Stored records:
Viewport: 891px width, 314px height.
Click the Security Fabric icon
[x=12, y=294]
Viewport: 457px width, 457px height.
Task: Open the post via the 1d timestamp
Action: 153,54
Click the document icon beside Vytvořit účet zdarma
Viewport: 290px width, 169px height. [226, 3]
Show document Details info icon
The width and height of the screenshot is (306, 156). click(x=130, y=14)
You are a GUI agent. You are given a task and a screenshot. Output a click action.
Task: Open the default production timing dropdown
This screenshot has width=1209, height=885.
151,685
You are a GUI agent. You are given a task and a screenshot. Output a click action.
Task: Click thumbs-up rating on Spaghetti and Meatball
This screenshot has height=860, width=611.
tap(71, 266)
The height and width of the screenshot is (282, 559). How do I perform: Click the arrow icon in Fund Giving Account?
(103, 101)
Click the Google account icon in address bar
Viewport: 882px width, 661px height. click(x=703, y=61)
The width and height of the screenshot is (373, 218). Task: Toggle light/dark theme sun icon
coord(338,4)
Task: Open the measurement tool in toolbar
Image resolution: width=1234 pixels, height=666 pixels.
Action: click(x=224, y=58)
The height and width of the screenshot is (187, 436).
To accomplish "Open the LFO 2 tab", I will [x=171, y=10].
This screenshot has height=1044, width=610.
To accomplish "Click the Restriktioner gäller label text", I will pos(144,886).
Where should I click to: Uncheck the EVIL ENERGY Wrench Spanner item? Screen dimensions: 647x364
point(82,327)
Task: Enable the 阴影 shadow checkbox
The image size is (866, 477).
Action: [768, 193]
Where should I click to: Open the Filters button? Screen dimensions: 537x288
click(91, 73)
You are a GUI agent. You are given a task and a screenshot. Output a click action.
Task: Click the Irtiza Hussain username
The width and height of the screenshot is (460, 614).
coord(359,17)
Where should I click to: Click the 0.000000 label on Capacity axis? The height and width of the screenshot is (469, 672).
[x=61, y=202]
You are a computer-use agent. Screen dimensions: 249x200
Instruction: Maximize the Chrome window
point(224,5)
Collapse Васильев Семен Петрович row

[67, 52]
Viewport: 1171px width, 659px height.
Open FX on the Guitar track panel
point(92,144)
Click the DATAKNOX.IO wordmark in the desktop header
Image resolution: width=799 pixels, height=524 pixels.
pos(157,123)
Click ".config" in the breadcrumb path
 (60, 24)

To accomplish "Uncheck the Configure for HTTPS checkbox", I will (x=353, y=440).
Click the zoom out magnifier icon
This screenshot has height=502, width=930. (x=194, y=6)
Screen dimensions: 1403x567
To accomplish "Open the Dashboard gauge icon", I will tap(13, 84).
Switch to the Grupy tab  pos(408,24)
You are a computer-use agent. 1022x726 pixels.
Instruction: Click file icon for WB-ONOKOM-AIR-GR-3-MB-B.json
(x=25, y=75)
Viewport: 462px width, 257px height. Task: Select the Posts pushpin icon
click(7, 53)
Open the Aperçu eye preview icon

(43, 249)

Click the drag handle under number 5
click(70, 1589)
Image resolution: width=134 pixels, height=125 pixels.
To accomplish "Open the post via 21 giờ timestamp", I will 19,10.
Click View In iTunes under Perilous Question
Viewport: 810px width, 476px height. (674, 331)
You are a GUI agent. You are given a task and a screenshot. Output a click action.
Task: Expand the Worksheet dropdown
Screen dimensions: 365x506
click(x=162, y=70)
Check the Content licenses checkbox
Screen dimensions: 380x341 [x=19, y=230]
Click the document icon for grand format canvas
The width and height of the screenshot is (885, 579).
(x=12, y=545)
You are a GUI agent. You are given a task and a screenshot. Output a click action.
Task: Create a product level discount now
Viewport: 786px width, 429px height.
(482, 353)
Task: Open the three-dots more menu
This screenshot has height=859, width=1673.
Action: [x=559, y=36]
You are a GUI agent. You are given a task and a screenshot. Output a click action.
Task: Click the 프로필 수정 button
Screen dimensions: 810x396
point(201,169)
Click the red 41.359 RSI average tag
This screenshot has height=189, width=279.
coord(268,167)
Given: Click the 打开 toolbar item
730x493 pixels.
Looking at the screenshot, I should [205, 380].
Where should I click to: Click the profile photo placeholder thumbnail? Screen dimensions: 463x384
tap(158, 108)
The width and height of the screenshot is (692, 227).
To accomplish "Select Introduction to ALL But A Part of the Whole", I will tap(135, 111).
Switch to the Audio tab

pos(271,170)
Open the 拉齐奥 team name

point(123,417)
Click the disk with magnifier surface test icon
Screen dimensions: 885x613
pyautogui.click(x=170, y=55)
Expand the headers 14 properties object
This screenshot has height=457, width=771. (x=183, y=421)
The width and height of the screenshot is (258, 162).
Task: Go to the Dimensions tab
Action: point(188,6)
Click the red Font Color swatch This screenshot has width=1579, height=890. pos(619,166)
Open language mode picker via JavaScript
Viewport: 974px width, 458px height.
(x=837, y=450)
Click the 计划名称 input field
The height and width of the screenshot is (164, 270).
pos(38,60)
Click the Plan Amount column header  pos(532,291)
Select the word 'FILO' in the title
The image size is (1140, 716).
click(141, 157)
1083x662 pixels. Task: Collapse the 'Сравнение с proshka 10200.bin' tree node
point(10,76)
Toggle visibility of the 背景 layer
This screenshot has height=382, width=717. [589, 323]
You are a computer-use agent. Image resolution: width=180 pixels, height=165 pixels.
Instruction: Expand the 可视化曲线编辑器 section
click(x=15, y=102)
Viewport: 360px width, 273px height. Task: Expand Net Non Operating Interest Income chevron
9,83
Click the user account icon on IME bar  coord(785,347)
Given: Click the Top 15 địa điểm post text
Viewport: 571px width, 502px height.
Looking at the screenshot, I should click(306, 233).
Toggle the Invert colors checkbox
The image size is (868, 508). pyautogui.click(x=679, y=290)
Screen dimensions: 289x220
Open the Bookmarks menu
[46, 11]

Task objective: Search the records above for the word "toolbar" and give the number of lines where it occurs, nothing else.

Response: 2